**Exercise requirements**.
Both the line with "Viewport: 708px width, 593px height." and the line with "Given: Click the Email" in the records below must appear in the output, along with every line between them, exactly and with nothing added.

**Data for processing**.
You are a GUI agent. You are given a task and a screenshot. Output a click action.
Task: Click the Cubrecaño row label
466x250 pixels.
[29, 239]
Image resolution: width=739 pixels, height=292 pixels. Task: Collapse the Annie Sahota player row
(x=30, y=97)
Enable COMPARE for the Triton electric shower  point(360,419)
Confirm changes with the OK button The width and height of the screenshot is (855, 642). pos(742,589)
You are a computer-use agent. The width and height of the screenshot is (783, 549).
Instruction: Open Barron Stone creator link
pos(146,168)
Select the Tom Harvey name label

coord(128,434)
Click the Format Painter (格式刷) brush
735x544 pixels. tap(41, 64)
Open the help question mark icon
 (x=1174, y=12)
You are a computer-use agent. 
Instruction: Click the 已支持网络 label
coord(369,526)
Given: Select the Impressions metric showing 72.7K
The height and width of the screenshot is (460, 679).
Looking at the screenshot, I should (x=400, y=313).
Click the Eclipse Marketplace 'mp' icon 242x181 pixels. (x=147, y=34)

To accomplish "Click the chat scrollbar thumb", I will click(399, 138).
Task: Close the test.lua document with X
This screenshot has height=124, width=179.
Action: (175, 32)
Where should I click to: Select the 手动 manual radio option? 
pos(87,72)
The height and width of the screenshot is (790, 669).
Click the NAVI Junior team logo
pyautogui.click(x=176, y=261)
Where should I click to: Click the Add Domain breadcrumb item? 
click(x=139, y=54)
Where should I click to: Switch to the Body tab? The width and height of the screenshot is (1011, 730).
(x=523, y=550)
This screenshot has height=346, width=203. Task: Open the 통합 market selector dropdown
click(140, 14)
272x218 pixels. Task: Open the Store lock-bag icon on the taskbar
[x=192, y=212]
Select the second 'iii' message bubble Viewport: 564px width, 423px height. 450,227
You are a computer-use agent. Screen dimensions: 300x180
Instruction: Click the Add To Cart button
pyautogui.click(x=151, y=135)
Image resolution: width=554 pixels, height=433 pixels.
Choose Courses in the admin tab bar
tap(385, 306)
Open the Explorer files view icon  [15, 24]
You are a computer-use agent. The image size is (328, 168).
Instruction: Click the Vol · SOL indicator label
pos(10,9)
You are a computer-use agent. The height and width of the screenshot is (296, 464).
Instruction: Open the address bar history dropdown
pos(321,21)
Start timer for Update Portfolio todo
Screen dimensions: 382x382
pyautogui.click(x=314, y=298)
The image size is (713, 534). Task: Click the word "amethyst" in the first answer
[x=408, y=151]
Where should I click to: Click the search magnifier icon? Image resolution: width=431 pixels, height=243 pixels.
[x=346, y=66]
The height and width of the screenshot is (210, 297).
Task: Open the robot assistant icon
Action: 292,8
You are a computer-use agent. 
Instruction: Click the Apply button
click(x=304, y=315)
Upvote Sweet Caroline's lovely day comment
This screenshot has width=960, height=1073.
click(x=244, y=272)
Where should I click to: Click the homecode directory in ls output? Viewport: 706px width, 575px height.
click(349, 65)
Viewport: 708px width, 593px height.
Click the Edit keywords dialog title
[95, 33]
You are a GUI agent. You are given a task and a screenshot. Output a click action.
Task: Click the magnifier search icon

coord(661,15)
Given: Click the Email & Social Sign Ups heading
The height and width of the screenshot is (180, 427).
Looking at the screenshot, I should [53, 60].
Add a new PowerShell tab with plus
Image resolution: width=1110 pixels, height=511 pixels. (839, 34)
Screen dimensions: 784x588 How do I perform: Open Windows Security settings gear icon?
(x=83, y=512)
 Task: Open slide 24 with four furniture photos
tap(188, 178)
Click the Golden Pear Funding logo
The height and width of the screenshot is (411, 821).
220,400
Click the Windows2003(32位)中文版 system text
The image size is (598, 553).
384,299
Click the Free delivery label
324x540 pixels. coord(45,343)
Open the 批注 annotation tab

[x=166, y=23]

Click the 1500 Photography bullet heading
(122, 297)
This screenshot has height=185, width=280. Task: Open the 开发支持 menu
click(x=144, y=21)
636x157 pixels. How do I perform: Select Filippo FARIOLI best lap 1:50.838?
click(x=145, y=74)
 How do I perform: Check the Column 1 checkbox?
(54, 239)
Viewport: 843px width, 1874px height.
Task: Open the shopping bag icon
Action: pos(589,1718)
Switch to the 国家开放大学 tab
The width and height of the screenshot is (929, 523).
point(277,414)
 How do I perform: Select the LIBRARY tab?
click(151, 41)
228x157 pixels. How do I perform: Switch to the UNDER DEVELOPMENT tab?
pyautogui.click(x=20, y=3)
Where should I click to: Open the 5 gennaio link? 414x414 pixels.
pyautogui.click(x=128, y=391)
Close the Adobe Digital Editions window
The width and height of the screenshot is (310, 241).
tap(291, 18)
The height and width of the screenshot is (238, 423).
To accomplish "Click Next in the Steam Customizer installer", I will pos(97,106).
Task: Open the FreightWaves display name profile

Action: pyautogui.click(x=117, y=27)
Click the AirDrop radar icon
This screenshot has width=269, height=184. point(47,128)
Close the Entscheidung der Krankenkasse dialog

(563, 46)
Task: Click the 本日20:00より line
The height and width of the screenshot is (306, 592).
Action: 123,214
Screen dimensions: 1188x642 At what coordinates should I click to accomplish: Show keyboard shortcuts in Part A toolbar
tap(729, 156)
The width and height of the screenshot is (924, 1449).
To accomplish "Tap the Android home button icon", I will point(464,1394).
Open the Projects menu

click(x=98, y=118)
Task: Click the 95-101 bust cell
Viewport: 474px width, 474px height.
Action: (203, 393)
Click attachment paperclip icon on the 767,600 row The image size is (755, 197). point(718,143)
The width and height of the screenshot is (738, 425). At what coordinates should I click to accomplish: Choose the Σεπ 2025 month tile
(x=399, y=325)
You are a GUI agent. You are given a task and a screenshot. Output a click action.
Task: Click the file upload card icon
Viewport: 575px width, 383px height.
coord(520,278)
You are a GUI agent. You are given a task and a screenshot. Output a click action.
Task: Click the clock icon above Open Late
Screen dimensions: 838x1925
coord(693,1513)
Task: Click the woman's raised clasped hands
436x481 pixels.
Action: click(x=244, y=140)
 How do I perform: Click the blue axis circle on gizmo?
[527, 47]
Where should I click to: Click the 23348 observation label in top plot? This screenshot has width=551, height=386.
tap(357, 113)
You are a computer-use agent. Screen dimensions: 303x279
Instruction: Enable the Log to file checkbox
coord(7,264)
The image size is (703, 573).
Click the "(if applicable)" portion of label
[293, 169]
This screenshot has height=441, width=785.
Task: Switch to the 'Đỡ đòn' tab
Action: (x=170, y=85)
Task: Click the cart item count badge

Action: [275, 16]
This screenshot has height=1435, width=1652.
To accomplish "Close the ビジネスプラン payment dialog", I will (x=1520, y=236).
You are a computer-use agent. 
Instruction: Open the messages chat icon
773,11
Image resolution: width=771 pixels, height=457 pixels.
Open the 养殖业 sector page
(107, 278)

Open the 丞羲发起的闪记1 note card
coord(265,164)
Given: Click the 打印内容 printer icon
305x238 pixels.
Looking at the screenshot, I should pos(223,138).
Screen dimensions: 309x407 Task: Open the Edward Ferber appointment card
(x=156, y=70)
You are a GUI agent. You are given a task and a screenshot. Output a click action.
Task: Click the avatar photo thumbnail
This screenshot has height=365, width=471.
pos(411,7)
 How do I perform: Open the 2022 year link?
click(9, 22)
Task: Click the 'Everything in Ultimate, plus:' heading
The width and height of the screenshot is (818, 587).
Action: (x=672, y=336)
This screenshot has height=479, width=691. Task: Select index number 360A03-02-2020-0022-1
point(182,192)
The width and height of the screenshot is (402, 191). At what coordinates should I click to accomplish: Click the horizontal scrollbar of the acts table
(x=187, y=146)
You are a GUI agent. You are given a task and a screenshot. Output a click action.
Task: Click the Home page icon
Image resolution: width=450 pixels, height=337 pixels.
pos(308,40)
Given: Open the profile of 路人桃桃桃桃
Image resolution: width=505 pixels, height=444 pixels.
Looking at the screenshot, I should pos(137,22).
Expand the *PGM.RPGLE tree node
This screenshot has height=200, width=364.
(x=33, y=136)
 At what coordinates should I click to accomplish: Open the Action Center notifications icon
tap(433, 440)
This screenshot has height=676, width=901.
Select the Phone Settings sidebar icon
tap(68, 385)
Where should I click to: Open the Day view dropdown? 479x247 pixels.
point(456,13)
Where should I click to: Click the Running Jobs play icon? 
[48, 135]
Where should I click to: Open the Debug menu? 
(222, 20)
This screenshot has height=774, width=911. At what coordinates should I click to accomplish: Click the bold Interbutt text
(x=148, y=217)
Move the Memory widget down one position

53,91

**Result**.
Viewport: 708px width, 593px height.
Click the Edit keywords dialog title
[95, 33]
You are a GUI agent. You are given a task and a screenshot. Output a click action.
Task: Click the magnifier search icon

coord(661,15)
Given: Click the Email & Social Sign Ups heading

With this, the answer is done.